Boeing 737 MAX is completing its initial passenger flight in China in four years

Boeing 737 MAX is completing its initial passenger flight in China in four years

January 16, 2023: On Friday, a Boeing 737 MAX made its initial passenger flight in China in almost four years, marking a significant milestone in the U.S. planemaker’s shot to construct its business in the world’s second-largest aviation market.

The China Southern Airlines domestic aeroplane from Guangzhou to Zhengzhou is gone at 12:45 p.m., which uses a MAX plane, according to the flight tracking website FlightRadar24.

The best-selling Boeing model was based in March 2019 following fatal crashes in Indonesia and Ethiopia but came back to service worldwide starting in late 2020 after aeroplane and pilot training changes.

China is the last primary market to resume going the MAX amid ongoing trade tensions with the U.S. The return is coming as the domestic travel demand rebounds after it is going zero-Covid policies.

Foreign airlines that started flying the MAX to China in 2022, in a sign the country dropped the model after the crashes, were loosening their policies.

China Southern had scheduled a comeback to commercial service for the 737 MAX in the previous year but is not using it on the decided flights.

Chinese airlines had 97 narrowbody planes before the grounding, according to Cirium data in 2019. China Southern is the most prominent Chinese customer for modelling, with 50 on order, of which 34 have been given.
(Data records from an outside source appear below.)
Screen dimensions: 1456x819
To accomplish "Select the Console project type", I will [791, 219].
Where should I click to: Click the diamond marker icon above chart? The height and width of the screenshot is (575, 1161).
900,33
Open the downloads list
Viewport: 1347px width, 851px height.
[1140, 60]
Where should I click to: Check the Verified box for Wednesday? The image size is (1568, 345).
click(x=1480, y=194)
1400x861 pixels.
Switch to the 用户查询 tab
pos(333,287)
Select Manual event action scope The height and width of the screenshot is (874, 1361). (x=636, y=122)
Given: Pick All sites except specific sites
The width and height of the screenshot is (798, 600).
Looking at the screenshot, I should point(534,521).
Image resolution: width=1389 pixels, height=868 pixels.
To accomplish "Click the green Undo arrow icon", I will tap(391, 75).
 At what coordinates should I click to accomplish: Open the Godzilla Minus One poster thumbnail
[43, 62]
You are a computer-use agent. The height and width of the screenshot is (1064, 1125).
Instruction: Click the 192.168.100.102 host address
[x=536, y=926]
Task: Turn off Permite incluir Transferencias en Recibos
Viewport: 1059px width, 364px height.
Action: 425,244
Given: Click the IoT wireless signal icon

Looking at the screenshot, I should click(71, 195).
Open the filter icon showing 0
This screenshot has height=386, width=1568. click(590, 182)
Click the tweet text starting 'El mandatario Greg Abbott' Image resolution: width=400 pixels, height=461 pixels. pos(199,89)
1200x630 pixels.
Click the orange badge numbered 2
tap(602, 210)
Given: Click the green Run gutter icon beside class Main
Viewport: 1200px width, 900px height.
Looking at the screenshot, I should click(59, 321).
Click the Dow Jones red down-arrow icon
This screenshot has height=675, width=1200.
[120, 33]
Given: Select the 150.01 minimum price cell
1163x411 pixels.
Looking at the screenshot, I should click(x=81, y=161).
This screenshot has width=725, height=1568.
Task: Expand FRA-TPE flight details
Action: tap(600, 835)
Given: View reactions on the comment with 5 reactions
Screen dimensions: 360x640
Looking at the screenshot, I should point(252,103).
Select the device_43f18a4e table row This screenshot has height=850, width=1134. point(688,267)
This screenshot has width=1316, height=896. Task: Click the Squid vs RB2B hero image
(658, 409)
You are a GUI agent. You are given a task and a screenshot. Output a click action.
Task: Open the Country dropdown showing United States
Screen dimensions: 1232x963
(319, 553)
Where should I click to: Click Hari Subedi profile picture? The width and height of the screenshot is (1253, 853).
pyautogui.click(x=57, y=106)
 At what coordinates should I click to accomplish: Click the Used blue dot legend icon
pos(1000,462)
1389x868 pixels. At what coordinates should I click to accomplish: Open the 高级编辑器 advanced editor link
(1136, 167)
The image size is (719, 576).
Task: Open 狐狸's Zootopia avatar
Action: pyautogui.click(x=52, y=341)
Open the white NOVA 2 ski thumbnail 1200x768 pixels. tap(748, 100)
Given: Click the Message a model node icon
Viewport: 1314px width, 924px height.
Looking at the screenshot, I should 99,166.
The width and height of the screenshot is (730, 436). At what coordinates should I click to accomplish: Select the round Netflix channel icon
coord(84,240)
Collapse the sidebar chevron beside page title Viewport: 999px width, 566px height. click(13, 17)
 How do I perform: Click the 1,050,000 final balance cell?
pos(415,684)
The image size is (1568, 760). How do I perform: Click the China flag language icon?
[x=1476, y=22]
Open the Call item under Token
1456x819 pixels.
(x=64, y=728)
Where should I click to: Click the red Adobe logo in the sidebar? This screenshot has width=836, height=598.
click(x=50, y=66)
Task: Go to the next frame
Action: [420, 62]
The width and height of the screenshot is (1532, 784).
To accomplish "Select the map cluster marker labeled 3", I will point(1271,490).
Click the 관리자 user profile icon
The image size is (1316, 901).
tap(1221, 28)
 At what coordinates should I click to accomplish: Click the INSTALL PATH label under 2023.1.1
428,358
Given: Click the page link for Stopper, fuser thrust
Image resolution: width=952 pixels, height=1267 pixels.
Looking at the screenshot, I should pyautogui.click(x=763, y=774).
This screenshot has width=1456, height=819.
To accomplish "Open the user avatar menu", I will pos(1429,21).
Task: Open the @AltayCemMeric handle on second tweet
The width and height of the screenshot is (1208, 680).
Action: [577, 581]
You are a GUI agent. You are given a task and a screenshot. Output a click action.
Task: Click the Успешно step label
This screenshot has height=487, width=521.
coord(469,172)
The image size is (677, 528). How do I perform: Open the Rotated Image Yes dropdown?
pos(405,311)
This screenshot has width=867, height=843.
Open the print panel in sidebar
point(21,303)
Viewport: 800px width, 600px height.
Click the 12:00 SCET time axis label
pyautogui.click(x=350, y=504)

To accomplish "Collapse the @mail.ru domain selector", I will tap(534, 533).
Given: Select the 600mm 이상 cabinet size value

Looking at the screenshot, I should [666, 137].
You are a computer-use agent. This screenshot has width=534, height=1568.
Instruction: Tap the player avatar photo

Boeing had also said that it had another 138 planes constructed for Chinese carriers in the U.S. waiting to be delivered. It said it had started remarketing the jets on other pages, given there were no concrete signs that Chinese airlines would be accepting the planes soon.

China’s domestic aviation market is depressing in 2022 because of sporadic locking designed to quash Covid-19, but the value is rising now that Covid controls have been demolished.

Citi analyst Jason Gursky stated that the return of the MAX was the first step for Boeing in normalizing its China operations and may open the door to deliveries of the recent planes.

“Boeing suggested at investor day that its long-term financial targets do not reflect deliveries of recent aircraft into China,” he then stated in a note to clients, who added that a change in that situation would make its targets much less risky.

Boeing needs to catch up to Airbus in deliveries into the world’s biggest aircraft market, primarily because of the MAX grounding.

In 2022, Boeing delivered eight aeroplanes to China, while Airbus had more than 100.

Boeing has been frozen out of the recent orders from China from 2017, whereas state-owned airlines placed a mega-order for almost 300 Airbus planes in the previous year.